Re: [PATCH v1] mm/khugepaged: replace page_mapcount() check by folio_likely_mapped_shared()

John Hubbard <jhubbard@xxxxxxxxxx> · Wed, 24 Apr 2024 21:00:50 -0700

On 4/24/24 5:26 AM, David Hildenbrand wrote:

Hi David,

Overall, I think this looks good, just a few questions, and of course
some silly documentation nits.


We want to limit the use of page_mapcount() to places where absolutely
required, to prepare for kernel configs where we won't keep track of
per-page mapcounts in large folios.


Just curious, can you elaborate on the motivation? I probably missed
the discussions that explained why page_mapcount() in large folios
is not desirable. Are we getting rid of a field in struct page/folio?
Some other reason?

...
To summarize, in the common case, this change is not expected to matter
much. The more common application of khugepaged operates on

Based on the diffs (and some quick hacks for testing that I ran), I agree.

...

This really needs the folio_likely_mapped_shared() optimization [1] that
resides in mm-unstable, I think, to reduce "false negatives".

The khugepage MM selftests keep working as expected, including:

	Run test: collapse_max_ptes_shared (khugepaged:anon)
	Allocate huge page... OK
	Share huge page over fork()... OK
	Trigger CoW on page 255 of 512... OK
	Maybe collapse with max_ptes_shared exceeded.... OK
	Trigger CoW on page 256 of 512... OK
	Collapse with max_ptes_shared PTEs shared.... OK
	Check if parent still has huge page... OK

Well, a word of caution! These tests do not (yet) cover either of
the interesting new cases that folio_likely_mapped_shared() presents:
KSM or hugetlbfs interactions. In other words, false positives.
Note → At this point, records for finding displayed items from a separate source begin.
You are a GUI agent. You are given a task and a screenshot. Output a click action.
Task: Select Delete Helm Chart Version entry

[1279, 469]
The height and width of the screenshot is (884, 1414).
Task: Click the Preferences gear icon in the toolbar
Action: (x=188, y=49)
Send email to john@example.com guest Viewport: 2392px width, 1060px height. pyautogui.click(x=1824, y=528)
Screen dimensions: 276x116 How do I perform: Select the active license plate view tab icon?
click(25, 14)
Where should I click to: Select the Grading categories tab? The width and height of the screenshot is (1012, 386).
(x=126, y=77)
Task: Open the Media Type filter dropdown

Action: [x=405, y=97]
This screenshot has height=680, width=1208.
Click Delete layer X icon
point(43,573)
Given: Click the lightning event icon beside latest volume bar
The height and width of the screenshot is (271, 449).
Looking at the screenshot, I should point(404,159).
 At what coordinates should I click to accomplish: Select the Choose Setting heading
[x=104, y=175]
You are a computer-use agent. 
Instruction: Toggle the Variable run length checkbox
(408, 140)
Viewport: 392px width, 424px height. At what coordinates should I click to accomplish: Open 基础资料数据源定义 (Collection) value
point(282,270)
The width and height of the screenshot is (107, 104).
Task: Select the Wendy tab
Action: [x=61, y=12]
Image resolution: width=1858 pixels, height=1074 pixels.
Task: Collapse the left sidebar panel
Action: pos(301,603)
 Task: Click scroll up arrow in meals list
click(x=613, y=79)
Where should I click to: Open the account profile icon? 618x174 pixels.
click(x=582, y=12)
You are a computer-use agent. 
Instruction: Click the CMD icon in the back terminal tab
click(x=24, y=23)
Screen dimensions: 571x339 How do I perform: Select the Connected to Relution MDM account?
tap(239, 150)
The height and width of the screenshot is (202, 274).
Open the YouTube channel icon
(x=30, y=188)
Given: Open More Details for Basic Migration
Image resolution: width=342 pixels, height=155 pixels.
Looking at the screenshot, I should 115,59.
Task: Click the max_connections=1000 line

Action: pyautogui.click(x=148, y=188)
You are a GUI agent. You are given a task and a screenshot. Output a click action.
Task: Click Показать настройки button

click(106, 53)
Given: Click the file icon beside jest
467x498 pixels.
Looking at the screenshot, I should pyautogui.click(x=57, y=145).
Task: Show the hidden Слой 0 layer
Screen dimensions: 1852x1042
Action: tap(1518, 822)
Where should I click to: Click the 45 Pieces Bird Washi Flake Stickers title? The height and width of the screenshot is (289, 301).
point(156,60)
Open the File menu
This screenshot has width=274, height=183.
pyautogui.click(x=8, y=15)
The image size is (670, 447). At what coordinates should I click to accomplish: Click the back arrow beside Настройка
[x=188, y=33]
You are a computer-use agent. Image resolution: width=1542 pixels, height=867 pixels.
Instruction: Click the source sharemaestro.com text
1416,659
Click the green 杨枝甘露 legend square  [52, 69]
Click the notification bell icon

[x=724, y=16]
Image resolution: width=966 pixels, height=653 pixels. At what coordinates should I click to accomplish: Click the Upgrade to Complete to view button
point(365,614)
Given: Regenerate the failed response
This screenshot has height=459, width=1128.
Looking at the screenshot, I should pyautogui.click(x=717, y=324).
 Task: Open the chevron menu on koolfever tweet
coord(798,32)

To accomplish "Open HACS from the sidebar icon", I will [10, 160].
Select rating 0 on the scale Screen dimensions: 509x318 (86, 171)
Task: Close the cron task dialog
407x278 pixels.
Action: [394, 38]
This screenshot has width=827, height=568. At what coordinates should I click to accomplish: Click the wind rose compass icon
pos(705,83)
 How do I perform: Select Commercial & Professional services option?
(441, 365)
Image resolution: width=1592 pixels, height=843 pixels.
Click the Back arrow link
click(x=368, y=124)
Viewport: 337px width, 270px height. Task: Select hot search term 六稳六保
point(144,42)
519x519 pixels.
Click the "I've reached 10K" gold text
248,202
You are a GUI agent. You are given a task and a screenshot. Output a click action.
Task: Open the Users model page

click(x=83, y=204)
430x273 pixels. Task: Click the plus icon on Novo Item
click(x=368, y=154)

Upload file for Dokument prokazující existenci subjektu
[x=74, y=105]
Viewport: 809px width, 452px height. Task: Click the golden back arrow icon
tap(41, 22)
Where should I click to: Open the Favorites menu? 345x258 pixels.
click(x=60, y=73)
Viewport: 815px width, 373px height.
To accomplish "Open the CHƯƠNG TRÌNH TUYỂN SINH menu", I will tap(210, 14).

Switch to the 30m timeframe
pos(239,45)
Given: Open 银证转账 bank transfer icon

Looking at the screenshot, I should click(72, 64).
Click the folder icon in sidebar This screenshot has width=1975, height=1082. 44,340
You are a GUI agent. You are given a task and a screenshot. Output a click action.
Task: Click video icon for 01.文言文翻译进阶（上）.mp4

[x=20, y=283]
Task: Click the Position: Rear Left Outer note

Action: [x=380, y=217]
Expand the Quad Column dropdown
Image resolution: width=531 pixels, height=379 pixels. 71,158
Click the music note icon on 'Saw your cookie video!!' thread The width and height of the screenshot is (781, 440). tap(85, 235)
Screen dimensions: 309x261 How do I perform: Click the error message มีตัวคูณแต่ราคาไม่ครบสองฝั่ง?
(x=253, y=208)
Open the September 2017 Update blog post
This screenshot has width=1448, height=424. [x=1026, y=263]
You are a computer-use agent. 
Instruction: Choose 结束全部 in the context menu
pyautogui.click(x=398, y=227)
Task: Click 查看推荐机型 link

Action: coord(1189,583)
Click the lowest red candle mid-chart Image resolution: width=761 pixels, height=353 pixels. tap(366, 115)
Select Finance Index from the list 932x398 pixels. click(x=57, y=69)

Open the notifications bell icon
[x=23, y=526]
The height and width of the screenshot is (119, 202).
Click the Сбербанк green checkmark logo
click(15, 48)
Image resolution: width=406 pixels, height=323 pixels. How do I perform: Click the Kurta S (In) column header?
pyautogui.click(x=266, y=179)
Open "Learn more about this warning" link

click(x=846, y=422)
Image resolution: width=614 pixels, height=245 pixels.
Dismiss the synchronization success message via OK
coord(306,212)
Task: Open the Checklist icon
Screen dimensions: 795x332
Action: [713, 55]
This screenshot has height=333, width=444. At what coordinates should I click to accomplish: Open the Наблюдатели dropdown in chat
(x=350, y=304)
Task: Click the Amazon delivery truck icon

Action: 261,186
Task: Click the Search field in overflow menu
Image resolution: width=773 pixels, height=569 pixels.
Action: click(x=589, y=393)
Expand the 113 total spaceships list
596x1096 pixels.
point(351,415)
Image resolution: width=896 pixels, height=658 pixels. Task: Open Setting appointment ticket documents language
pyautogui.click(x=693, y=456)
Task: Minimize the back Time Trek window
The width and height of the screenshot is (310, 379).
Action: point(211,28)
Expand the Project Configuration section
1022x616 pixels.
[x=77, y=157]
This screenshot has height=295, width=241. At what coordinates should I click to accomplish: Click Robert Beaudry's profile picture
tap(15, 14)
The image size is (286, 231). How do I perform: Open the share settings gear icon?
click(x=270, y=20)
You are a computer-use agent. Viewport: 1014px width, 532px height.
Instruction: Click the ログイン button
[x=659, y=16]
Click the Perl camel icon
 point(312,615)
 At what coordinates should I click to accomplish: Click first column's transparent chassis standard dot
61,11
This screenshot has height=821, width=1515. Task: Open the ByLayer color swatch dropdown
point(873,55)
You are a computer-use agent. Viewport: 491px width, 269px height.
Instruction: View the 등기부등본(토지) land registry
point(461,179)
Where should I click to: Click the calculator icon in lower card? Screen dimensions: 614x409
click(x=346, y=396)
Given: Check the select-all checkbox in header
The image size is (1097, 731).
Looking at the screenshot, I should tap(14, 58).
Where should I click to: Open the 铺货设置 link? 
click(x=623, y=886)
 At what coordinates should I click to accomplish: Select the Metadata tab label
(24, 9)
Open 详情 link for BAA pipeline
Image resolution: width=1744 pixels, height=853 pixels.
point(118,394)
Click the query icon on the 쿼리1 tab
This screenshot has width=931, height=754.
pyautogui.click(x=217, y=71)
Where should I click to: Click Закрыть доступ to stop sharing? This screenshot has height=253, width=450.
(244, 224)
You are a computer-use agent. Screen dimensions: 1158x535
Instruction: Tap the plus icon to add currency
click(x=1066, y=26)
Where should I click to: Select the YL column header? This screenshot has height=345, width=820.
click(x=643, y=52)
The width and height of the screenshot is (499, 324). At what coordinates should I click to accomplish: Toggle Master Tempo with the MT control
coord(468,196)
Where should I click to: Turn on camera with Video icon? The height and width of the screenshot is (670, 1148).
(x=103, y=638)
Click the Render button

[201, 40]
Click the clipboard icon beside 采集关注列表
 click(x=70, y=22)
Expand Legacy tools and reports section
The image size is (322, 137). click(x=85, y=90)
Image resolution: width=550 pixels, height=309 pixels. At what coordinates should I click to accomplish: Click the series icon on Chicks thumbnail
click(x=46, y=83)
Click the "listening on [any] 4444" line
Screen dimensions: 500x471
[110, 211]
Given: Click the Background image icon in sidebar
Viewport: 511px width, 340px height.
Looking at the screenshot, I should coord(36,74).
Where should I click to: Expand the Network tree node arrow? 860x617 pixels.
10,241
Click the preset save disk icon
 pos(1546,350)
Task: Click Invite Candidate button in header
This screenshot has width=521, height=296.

Where we check that collapsing in the parent behaves as expected after
COWing a lot of pages in the parent: a sane scenario that is essentially
unchanged and which does not depend on any action in the child process
(compared to the cases discussed in (B) above).

[1] https://lkml.kernel.org/r/20240409192301.907377-6-david@xxxxxxxxxx

---
  Documentation/admin-guide/mm/transhuge.rst |  3 ++-
  mm/khugepaged.c                            | 22 +++++++++++++++-------
  2 files changed, 17 insertions(+), 8 deletions(-)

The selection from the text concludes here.